# Start of RECORDS FOR THE EXERCISE

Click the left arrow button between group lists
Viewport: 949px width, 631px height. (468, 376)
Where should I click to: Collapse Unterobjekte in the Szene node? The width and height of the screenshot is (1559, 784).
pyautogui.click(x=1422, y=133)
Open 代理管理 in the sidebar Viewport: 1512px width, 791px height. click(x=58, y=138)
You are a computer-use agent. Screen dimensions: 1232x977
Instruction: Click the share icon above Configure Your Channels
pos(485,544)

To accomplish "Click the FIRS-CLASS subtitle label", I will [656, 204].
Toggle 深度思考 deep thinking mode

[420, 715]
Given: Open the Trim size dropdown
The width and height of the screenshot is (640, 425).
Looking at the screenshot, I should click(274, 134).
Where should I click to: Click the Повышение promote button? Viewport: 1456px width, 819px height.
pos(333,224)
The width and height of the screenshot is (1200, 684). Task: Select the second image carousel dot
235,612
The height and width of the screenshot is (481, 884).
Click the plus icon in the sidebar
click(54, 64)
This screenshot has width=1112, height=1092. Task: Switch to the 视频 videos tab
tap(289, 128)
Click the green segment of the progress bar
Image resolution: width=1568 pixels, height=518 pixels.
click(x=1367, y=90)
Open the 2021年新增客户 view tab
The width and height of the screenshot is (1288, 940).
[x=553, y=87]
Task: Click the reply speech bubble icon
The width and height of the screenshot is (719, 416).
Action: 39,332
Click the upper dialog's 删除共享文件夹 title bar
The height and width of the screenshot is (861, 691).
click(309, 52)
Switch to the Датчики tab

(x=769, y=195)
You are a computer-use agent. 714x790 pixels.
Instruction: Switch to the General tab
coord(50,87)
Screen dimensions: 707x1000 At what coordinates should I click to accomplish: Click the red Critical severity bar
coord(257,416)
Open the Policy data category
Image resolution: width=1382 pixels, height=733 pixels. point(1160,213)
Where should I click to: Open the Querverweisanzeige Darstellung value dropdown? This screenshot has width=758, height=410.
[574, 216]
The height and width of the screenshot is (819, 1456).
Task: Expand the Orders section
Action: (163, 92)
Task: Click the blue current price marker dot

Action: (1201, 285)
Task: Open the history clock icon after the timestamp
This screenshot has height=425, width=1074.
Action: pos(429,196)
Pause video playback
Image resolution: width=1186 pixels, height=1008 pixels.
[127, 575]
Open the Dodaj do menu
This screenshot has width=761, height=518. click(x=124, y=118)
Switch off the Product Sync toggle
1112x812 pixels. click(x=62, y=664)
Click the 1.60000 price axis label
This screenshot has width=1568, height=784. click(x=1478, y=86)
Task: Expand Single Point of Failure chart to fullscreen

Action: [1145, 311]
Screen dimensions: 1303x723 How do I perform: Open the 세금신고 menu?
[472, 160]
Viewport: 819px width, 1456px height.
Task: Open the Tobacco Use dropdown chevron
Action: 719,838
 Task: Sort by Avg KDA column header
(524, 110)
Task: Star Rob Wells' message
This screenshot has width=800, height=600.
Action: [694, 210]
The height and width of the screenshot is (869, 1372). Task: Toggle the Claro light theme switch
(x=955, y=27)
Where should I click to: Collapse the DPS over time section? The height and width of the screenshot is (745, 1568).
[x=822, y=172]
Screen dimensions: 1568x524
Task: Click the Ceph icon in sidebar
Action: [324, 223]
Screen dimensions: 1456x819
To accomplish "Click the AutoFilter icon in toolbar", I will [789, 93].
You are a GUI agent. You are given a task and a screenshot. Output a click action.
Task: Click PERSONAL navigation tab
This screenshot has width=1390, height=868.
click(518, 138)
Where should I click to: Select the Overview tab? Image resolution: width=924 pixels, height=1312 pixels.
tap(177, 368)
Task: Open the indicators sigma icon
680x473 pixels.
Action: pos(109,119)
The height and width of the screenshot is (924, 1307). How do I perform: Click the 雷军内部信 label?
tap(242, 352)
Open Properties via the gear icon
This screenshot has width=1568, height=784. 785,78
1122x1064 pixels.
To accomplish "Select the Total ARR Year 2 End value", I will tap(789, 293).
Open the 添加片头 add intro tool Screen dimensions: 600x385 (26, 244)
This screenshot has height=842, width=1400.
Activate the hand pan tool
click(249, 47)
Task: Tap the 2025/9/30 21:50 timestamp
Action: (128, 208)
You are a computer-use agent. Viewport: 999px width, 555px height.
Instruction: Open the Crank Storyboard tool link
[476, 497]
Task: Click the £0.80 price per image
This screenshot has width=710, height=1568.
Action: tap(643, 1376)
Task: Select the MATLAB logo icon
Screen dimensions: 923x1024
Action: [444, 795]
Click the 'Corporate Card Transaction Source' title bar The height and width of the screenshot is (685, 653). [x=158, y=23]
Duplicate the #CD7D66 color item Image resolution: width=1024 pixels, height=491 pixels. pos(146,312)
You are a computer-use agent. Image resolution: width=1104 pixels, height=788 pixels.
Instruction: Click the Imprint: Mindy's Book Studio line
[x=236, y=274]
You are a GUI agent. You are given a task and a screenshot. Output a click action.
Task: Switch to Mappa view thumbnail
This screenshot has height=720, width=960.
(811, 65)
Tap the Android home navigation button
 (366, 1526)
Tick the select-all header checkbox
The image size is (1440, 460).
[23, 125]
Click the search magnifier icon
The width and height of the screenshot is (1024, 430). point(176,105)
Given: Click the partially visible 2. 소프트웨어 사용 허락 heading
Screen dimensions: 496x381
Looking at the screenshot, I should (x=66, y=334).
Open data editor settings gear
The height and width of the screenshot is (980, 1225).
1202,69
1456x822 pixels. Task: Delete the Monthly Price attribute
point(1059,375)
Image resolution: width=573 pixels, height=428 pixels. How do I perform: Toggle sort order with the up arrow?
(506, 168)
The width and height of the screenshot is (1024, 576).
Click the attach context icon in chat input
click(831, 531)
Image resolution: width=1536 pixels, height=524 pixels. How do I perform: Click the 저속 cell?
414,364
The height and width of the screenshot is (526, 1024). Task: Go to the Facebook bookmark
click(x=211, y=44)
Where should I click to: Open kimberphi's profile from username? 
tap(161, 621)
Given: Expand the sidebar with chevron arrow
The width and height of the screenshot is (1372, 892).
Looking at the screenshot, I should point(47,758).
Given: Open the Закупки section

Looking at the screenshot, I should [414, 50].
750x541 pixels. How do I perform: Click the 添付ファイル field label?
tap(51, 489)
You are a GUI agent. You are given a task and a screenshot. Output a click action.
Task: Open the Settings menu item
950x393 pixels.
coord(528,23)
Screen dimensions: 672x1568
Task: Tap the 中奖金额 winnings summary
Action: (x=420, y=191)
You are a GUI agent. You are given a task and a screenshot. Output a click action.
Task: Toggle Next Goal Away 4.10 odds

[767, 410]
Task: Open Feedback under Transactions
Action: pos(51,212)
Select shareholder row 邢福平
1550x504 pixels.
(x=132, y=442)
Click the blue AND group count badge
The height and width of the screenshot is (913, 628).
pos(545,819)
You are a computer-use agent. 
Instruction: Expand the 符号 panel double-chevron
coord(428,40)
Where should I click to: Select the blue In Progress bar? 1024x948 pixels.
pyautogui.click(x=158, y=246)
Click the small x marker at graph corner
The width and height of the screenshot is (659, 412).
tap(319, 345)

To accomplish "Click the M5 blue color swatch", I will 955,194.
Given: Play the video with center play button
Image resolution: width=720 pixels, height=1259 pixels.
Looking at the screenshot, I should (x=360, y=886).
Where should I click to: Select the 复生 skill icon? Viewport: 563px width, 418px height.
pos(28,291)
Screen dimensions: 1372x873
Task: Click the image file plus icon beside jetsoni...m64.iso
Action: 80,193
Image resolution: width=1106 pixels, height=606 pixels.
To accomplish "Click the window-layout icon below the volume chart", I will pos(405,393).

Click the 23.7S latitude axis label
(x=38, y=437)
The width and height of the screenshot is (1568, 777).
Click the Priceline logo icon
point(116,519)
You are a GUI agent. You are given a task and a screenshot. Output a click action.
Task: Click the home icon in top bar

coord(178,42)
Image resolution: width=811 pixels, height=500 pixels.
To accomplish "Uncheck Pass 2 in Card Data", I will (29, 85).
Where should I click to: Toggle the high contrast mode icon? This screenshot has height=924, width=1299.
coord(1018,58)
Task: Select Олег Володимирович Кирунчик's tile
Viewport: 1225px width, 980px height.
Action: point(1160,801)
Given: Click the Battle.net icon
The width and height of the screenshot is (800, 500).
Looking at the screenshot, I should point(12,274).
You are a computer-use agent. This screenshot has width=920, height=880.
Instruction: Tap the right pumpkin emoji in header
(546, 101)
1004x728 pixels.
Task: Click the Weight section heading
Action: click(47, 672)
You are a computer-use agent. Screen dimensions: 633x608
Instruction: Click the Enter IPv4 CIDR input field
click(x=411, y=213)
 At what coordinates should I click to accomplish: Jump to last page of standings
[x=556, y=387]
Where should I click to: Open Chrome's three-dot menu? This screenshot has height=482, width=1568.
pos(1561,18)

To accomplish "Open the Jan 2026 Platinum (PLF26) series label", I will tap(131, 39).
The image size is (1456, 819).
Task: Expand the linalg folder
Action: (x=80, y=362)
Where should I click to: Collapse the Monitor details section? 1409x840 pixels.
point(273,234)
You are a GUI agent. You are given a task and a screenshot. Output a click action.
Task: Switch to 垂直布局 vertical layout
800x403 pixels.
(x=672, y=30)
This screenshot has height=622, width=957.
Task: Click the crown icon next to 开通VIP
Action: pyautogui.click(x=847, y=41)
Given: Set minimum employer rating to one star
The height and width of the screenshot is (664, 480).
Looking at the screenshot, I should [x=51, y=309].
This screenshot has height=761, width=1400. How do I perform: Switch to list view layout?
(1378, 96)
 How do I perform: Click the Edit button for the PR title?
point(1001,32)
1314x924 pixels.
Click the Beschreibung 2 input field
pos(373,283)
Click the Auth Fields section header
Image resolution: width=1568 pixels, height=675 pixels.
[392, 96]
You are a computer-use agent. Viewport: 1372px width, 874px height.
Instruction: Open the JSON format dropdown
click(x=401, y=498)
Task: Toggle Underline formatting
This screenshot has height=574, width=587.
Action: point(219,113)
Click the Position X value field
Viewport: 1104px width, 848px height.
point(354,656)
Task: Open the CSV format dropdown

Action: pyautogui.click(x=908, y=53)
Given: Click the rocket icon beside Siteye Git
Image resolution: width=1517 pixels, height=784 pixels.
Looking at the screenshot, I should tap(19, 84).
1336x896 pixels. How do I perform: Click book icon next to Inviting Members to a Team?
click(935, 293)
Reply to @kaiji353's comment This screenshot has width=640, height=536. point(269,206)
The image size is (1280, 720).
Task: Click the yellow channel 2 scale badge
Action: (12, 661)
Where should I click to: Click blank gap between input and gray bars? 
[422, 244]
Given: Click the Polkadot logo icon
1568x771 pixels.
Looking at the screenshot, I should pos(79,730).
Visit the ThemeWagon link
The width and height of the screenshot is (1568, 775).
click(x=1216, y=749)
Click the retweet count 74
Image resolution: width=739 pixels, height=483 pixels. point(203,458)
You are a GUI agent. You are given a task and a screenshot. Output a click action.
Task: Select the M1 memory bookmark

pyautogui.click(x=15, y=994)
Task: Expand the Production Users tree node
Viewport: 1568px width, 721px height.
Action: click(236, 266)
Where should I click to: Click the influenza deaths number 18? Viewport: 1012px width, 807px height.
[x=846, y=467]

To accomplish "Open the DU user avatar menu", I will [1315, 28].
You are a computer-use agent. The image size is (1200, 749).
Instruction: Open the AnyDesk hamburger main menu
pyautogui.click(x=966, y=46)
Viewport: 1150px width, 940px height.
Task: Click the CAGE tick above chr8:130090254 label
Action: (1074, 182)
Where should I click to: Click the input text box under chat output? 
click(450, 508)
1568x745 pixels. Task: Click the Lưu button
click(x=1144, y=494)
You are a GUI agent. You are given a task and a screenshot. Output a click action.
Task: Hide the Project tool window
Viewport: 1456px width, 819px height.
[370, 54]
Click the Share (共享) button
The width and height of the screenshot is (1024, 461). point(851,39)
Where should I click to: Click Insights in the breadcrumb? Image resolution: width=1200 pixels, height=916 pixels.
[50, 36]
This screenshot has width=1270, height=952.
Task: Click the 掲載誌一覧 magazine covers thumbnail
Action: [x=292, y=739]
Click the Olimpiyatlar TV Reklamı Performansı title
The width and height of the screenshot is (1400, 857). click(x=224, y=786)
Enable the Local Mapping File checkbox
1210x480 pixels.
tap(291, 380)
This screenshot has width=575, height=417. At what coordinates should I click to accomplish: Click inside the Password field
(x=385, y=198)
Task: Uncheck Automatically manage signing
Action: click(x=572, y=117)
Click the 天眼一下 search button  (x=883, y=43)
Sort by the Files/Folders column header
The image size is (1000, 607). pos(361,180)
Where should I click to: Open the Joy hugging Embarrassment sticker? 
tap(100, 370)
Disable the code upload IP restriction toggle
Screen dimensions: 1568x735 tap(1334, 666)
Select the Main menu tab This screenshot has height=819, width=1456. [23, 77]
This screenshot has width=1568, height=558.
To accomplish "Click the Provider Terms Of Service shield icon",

# End of RECORDS FOR THE EXERCISE

**WHAT IS REQUIRED**
Reproduce verbatim the lines of the listing from the line with "Sort by the Files/Folders column header" up to and including the line with "Screen dimensions: 1568x735 tap(1334, 666)".

**ANSWER**
Sort by the Files/Folders column header
The image size is (1000, 607). pos(361,180)
Where should I click to: Open the Joy hugging Embarrassment sticker? 
tap(100, 370)
Disable the code upload IP restriction toggle
Screen dimensions: 1568x735 tap(1334, 666)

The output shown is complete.